Venegas fue trasladado a la dependencia Madariaga y General Paz, en Villa Lugano, donde fue notificado y puesto libertad tras pagar una caución real de medio millón de pesos, que se concretó anoche en el juzgado federal 3 luego de que sus allegados juntaran el dinero, o más precisamente añadieran 200 mil pesos a los 300 mil pesos que ya llevaban en su poder para hacer frente al trámite..
La indagatoria de Venegas había comenzado cerca de las 13 y tras un breve receso fue retomada pasadas las 15, y tuvo lugar en el despacho de Oyarbide en los tribunales de Comodoro Py.
Venegas fue asistido por el abogado Miguel Plo, quien se quejó ante el magistrado porque ordenó el traslado de su defendido desde la alcaidía de Villa Lugano, adelantando un día el trámite.
Antes de que Venegas llegara a los tribunales un grupo de manifestantes de distintos gremios (la mayoría de Uatre) se concentró frente al edificio, y mientras cortaba el tránsito dirigían cánticos contra la decisión judicial y vitoreaban al gremialista.
El fiscal de la causa, Luis Comparatore, había pedido ayer a la tarde la excarcelación de Venegas, al considerar que la situación del gremialista es diferente a la de otros imputados en la causa (tiene casi medio centenar), según informaron fuentes judiciales.
Al dirigente gremial se le imputan cuatro delitos por tres hechos, el más grave es “asociación ilícita”.
También se lo imputa por defraudación al Estado, referido a dos millones de pesos derivados por programas especiales del APE (el organismo que provee de fondos para tratamientos onerosos, como oncológicos.

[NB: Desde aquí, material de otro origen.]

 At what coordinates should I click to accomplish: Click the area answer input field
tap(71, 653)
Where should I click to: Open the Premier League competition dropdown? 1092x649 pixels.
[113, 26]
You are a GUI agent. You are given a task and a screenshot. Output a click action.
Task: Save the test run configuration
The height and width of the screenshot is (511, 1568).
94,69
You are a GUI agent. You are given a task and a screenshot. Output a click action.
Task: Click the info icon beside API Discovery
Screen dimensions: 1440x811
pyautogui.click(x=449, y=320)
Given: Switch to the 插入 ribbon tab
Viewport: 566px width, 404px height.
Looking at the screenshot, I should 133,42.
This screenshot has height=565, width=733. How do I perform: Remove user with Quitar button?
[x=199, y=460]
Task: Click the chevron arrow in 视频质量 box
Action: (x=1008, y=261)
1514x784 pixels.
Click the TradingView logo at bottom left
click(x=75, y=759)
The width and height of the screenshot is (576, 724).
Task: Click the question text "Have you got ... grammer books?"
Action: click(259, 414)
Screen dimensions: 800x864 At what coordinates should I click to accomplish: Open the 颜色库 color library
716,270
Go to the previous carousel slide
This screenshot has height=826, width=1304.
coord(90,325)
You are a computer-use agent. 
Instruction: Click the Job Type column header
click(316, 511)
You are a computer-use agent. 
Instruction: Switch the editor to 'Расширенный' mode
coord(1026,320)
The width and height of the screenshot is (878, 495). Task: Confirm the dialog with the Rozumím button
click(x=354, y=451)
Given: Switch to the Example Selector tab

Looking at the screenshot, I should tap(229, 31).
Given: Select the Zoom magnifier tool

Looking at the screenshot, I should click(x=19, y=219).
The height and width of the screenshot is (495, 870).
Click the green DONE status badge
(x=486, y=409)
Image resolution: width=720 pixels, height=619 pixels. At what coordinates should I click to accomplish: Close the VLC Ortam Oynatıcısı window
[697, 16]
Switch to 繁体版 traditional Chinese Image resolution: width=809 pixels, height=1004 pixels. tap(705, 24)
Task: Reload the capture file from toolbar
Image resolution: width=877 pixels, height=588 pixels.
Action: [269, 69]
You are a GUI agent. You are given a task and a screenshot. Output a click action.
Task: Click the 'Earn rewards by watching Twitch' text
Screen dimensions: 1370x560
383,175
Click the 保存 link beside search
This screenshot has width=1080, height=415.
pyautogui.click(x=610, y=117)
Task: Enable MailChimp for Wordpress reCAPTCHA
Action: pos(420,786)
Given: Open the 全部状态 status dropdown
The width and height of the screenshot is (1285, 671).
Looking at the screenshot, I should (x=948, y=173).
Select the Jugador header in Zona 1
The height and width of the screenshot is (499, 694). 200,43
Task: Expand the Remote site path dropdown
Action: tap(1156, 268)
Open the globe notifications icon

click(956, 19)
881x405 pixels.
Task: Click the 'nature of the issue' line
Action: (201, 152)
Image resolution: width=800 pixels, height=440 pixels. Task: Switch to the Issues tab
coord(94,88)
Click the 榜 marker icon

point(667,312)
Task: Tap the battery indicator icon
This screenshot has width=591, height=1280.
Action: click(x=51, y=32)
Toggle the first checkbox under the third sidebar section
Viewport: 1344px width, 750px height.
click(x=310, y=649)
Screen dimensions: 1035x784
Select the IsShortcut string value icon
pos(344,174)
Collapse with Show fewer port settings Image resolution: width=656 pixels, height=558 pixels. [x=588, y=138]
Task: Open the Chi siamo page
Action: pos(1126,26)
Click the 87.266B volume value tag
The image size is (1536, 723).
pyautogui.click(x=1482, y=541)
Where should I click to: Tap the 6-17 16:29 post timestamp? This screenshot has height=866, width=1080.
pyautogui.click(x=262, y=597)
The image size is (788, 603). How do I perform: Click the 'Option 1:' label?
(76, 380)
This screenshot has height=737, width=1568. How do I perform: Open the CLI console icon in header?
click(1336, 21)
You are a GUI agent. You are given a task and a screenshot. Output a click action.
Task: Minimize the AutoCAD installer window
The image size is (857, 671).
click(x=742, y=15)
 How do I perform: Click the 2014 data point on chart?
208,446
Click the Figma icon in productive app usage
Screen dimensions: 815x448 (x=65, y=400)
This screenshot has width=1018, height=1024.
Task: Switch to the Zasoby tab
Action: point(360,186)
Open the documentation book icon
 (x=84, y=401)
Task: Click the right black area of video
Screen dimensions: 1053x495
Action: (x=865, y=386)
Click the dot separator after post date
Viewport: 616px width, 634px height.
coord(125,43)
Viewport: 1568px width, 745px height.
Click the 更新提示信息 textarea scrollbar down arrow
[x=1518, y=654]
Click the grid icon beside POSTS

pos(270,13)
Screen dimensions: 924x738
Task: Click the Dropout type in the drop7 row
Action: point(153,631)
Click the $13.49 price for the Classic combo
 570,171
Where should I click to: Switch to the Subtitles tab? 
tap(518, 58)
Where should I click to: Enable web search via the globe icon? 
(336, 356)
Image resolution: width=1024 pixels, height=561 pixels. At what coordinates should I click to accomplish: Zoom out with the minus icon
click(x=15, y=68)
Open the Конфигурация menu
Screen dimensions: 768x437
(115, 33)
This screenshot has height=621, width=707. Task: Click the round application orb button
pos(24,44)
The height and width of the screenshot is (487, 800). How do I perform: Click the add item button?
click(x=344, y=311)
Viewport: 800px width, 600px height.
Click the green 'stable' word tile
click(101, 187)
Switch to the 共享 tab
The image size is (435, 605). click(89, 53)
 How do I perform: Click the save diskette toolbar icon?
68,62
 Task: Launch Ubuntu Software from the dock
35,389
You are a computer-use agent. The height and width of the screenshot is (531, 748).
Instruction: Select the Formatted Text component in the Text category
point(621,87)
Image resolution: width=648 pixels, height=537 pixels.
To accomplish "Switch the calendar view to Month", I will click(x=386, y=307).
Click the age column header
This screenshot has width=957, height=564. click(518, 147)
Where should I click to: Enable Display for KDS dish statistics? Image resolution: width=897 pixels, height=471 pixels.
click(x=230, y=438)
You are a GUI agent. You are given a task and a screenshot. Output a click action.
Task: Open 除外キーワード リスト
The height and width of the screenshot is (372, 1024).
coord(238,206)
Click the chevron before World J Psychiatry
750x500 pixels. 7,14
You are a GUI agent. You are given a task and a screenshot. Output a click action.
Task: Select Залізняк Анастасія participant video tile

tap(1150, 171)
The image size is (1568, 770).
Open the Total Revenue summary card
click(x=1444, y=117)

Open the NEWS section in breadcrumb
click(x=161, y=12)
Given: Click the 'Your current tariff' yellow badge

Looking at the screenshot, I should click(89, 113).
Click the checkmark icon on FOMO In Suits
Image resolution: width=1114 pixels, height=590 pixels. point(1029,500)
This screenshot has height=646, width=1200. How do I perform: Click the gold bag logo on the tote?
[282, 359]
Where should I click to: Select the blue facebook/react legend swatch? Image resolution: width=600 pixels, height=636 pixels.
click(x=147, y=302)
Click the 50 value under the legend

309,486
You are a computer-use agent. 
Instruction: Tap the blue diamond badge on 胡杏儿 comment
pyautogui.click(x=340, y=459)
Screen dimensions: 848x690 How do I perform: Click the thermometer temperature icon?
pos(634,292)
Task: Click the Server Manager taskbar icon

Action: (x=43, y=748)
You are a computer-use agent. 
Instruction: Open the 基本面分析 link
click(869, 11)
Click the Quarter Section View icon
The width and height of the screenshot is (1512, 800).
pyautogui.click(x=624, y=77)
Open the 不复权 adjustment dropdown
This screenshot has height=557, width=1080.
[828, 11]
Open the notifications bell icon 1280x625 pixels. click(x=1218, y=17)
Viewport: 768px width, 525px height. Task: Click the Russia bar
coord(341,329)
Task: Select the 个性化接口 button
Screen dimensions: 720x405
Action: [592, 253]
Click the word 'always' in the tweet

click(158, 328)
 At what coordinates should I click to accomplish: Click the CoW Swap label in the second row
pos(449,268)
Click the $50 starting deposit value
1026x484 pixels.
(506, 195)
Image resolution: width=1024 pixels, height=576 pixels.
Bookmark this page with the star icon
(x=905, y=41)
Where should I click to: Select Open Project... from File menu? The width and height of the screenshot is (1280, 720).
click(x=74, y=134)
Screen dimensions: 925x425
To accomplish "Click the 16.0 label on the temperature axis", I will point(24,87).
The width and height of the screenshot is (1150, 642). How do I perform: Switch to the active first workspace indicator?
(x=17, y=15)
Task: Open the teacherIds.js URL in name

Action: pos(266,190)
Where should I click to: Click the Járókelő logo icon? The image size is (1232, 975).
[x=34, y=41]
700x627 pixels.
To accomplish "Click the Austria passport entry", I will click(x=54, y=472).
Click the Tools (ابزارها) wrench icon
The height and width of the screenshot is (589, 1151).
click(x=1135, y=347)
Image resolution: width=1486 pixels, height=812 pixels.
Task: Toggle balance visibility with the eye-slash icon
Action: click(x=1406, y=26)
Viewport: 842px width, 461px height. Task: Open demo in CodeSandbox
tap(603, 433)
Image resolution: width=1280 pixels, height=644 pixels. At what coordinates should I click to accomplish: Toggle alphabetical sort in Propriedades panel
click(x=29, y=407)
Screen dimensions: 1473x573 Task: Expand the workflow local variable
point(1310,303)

Según indicaron los abogados de Venegas, la acusación es porque ese dinero no se habría aplicado a tratamientos, pero según los defensores la suma se destinó a la compra de 20 ambulancias.
El tercer delito que le imputan es poner en peligro a la población con sustancias peligrosas, y está relacionado con que se encontró medicación irregular en una de las clínicas de la Uatre.
Se lo acusa además por infracción a la ley de marcas por haber utilizado medicamentos apócrifos, y refiere a una droguería proveedora de la obra social.